> _Textauszug_
=====

Ihr Erfolg fängt im Beruf schon damit an, in welchem Programm Sie Ihre Texte schreiben. Wollen Sie intelligent wirken, benutzen Sie Word. Klingt komisch, ist aber so, fand der Psychologe Daniel Oppenheimer von der renommierten Universität in Princeton heraus. Am besten schreiben Sie in der Schriftart „Times New Roman“. Wer eine klassische Times-Schrift benutzte, wirkte in Oppenheimers Experimenten deutlich intelligenter als Vergleichspersonen, die in Arial oder Verdana schrieben.

=====

> _Datensatz_
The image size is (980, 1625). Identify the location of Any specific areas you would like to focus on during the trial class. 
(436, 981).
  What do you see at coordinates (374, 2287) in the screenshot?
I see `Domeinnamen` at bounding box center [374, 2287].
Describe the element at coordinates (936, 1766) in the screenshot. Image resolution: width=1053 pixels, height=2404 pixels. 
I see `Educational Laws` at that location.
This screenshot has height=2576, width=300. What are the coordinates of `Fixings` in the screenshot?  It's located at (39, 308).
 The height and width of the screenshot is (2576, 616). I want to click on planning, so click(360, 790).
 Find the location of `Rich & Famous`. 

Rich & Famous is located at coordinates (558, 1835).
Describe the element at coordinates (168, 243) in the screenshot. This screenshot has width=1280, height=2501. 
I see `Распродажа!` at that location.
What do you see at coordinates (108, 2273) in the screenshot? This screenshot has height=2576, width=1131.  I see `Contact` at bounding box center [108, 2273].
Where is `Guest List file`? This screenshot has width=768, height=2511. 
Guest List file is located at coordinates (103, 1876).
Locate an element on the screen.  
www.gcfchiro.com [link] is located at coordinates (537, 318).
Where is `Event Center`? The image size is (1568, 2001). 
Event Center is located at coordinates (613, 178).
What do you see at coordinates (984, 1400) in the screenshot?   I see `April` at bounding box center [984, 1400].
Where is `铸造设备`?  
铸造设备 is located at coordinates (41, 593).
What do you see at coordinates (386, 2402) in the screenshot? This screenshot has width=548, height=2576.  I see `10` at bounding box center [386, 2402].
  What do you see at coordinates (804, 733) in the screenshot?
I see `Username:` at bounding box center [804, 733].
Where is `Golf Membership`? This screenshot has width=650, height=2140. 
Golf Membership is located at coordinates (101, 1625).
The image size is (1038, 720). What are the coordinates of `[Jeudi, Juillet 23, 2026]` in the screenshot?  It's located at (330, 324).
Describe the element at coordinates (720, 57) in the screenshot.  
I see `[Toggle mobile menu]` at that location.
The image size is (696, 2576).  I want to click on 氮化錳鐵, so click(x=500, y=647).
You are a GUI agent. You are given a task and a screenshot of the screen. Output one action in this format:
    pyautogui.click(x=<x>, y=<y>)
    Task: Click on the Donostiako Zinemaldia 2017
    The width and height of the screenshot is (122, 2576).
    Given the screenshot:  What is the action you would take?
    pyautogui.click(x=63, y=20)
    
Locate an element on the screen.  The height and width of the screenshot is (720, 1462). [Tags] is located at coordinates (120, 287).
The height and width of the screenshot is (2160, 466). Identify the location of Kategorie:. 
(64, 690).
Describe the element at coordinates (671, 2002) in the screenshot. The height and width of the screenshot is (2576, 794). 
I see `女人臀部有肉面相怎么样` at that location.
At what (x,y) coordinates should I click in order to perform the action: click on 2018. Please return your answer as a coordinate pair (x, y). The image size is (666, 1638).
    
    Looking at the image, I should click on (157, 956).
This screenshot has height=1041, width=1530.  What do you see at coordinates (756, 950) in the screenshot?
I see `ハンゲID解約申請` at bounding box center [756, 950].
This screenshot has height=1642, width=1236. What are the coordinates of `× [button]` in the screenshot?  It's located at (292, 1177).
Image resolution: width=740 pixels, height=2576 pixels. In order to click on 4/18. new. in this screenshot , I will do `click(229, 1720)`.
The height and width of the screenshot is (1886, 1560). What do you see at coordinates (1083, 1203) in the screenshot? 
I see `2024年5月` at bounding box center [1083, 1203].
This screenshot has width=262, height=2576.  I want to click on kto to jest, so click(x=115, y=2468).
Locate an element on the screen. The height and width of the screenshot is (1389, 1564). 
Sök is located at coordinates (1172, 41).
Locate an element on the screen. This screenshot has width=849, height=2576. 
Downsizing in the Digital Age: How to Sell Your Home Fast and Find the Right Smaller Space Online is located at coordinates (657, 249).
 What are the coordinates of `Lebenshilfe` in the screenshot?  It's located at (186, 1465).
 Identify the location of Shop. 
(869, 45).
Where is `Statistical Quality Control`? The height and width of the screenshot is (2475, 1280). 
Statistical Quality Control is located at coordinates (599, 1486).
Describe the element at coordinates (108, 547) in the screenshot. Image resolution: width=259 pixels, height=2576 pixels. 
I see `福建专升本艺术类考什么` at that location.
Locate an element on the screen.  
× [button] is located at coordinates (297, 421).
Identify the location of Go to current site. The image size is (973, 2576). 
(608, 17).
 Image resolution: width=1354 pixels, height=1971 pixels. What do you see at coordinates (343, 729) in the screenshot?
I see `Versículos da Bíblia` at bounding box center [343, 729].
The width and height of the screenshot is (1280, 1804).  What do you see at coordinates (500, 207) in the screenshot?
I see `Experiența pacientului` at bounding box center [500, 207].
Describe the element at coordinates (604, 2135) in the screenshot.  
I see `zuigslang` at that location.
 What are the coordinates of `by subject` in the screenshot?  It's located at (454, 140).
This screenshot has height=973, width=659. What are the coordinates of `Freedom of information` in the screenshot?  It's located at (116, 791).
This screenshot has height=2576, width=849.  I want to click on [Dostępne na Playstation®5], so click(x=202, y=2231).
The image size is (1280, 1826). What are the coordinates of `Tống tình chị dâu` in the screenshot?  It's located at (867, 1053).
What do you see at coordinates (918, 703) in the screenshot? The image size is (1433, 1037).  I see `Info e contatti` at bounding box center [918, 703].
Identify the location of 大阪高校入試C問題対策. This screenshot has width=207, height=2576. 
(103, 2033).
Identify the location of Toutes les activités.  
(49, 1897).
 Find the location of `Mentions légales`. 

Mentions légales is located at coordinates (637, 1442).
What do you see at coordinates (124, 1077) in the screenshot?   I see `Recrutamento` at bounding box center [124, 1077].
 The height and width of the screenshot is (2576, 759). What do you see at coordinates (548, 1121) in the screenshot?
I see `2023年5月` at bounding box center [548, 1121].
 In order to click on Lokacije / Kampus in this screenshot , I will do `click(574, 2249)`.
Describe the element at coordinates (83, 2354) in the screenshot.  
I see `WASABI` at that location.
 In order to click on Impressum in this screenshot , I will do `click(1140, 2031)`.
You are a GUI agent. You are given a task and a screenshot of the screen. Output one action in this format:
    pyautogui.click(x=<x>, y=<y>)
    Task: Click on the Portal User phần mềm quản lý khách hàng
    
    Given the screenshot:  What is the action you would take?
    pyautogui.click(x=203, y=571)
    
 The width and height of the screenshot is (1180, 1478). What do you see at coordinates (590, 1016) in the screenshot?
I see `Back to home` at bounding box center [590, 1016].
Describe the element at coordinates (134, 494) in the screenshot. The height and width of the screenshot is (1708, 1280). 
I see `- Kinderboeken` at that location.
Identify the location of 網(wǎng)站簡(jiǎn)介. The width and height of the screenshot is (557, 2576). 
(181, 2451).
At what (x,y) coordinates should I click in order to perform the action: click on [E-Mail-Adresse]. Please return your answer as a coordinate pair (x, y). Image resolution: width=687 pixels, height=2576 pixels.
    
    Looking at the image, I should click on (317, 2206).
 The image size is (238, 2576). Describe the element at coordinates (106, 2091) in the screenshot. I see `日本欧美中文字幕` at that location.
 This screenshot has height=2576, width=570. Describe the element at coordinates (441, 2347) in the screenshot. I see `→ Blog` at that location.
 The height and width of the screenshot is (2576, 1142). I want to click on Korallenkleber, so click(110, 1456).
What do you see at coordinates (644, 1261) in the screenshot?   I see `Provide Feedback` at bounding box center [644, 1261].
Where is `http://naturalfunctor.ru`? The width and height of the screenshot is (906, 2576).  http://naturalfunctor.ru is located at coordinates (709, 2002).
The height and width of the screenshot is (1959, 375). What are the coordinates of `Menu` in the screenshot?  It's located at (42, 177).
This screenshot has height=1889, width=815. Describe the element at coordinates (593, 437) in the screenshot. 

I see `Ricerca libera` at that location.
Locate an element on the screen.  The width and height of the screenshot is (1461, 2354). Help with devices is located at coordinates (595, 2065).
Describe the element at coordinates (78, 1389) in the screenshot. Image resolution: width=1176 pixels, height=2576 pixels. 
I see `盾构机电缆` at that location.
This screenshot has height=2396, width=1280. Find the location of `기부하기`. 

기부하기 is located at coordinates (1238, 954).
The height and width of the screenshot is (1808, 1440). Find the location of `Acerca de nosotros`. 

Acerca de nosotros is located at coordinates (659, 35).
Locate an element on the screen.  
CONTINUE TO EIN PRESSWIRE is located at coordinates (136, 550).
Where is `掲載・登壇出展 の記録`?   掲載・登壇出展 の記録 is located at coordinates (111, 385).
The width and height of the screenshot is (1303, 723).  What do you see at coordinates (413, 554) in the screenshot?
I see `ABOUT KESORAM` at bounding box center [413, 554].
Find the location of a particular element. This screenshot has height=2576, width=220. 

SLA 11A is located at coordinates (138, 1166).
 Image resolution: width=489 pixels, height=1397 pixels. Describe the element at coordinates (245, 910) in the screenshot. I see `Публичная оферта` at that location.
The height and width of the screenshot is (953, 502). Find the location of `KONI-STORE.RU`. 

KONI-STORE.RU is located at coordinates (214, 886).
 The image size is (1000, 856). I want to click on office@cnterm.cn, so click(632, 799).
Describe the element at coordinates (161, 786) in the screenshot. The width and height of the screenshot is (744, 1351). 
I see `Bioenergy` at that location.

=====

> _Vorgegebenes Ziel 1_
Prüfe anhand des Textauszugs über Schriftarten, ob die Aussagen (a) bis (c) zutreffen: (a) Daniel Oppenheimer ist Psychologe an der Universität in Princeton. (b) In den Experimenten wirkten Personen, die in Arial schrieben, intelligenter als Personen mit einer Times-Schrift. (c) Wer intelligent wirken will, soll laut dem Textauszug Word benutzen. Antworte jeweils mit Ja oder Nein und zitiere die entscheidenden Worte wörtlich.
> _Vorgegebenes Ziel 2_
Führe jede Zeile der Auflistung auf, in der die Zeichenfolge „answer“ vorkommt. Groß- und Kleinschreibung ist dabei zu beachten.

> _Antwort 1_
(a) Ja: „fand der Psychologe Daniel Oppenheimer von der renommierten Universität in Princeton heraus“
(b) Nein: „Wer eine klassische Times-Schrift benutzte, wirkte in Oppenheimers Experimenten deutlich intelligenter als Vergleichspersonen, die in Arial oder Verdana schrieben.“
(c) Ja: „Wollen Sie intelligent wirken, benutzen Sie Word.“

> _Antwort 2_
At what (x,y) coordinates should I click in order to perform the action: click on 2018. Please return your answer as a coordinate pair (x, y). The image size is (666, 1638).
At what (x,y) coordinates should I click in order to perform the action: click on [E-Mail-Adresse]. Please return your answer as a coordinate pair (x, y). Image resolution: width=687 pixels, height=2576 pixels.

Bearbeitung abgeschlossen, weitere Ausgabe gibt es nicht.